Peruvians are voting for a new president and Congress amid a growing illegal mining crisis in the Amazon, but most candidates' platforms largely ignore the issue despite its massive economic scale and environmental devastation. Experts warn of mercury pollution, health risks, and ties to organized crime, calling for comprehensive strategies that current proposals lack.

BOGOTÁ, Colombia — As Peruvians prepare to vote for a new president and Congress on Sunday, the pressing issue of illegal mining, which fuels widespread deforestation and mercury pollution in the Amazon, has barely registered on the campaign trail. Despite its expansion into Indigenous territories and its role as the country's largest illicit economy, most political platforms offer scant attention to combating the activity, according to experts and analyses of party proposals.

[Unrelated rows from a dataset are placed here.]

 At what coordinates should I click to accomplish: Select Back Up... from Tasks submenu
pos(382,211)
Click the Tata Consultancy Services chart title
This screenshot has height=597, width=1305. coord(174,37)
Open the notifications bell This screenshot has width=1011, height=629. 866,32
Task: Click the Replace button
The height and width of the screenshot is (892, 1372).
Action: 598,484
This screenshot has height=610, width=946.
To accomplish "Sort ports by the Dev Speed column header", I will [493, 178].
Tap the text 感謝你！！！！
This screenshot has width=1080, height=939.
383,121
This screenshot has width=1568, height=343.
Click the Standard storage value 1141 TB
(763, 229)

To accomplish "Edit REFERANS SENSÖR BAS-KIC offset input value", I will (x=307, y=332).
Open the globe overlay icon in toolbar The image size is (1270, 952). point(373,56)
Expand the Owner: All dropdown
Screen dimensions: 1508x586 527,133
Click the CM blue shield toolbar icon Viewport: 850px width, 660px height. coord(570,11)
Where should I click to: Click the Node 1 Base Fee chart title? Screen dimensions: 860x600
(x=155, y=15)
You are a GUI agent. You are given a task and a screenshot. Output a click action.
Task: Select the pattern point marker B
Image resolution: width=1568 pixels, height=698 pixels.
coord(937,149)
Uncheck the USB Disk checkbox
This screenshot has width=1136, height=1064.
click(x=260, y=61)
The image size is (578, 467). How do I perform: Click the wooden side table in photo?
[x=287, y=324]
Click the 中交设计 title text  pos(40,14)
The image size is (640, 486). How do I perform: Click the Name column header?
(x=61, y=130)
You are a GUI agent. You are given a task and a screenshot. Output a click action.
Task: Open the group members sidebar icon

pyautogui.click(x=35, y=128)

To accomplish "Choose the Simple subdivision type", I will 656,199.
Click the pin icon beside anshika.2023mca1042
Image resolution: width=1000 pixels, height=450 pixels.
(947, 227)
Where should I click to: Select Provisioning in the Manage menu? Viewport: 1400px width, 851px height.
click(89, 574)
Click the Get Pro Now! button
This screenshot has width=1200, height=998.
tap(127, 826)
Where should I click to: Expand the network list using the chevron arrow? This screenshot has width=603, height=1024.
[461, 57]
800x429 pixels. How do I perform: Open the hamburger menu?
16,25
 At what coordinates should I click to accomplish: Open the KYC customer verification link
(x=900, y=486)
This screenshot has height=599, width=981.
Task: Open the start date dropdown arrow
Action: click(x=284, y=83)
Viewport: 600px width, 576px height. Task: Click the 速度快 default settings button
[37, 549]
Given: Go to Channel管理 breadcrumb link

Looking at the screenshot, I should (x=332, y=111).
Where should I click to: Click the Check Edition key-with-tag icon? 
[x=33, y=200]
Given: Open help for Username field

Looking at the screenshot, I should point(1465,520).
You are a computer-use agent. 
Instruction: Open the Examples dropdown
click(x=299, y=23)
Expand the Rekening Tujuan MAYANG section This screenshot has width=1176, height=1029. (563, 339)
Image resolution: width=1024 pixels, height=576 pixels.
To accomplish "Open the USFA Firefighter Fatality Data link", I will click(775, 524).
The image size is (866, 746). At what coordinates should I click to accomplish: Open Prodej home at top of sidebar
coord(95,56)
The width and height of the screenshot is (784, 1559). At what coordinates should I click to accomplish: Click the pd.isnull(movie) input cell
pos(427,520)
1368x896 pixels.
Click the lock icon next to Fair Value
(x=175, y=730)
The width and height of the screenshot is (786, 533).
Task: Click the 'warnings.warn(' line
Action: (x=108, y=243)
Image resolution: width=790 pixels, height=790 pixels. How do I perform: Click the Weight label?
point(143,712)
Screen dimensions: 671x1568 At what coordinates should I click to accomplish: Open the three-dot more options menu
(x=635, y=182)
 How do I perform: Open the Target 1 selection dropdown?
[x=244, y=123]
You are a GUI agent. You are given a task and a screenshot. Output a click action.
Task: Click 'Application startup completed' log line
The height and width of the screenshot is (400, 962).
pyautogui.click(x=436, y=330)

Illegal mining has surged in recent years, driven by record-high gold prices that have reached between $4,500 and $5,000 per ounce, making even modest operations lucrative. Once largely confined to regions like Madre de Dios, the practice now encroaches deeper into the Amazon rainforest and beyond, threatening biodiversity, public health, and local communities. Projections from the Peruvian Institute of Economics indicate that illegal mining generated more than $11.5 billion in 2025, alongside over 100 tons of gold exports, figures that rival the formal mining sector and exceed those from drug trafficking.

"Political parties don’t understand that illegal mining has become the country’s main criminal activity and the one that moves the most money," said César Ipenza, an environmental lawyer. He added, "There is either ignorance about what this represents for the country — or, in some cases, parties are already part of this economy." Ipenza's concerns highlight a perceived disconnect between the crisis's scale and the electoral discourse.

A March analysis by Peru’s Observatory of Illegal Mining examined the platforms of 36 registered political parties and found that only 12 included specific proposals to address the issue. The rest either offered vague generalities without concrete measures or ignored it altogether. Magaly Ávila, director of environmental governance at Proética, a Peruvian anti-corruption group, noted that around 64% of party platforms fail to meaningfully tackle illegal mining, with just 5% addressing it "clearly and explicitly."

"Illegal mining and illicit economies are not being prioritized in government plans," Ávila said. Her organization has tracked how the activity's ties to corruption and territorial control in the Amazon often go unmentioned by candidates focused on broader themes like security and economic growth.

Among the candidates proposing some measures are former ministers and technocrats such as Jorge Nieto and Alfonso López Chau, who advocate for gold traceability systems, enhanced financial intelligence, and protections for environmental defenders. However, these ideas remain fragmented and lack the comprehensive strategy experts say is needed. In contrast, prominent figures from conservative and populist parties, including Keiko Fujimori, Rafael López Aliaga, and César Acuña, emphasize security, extractive development, or economic expansion without directly confronting illegal mining or its criminal links.

Media personalities turned politicians, like Ricardo Belmont and Carlos Álvarez, have plans that omit the topic entirely. This variation in approaches underscores the challenge: while some acknowledge the problem, others appear to sidestep it amid political pressures from small-scale miners who have protested for looser regulations.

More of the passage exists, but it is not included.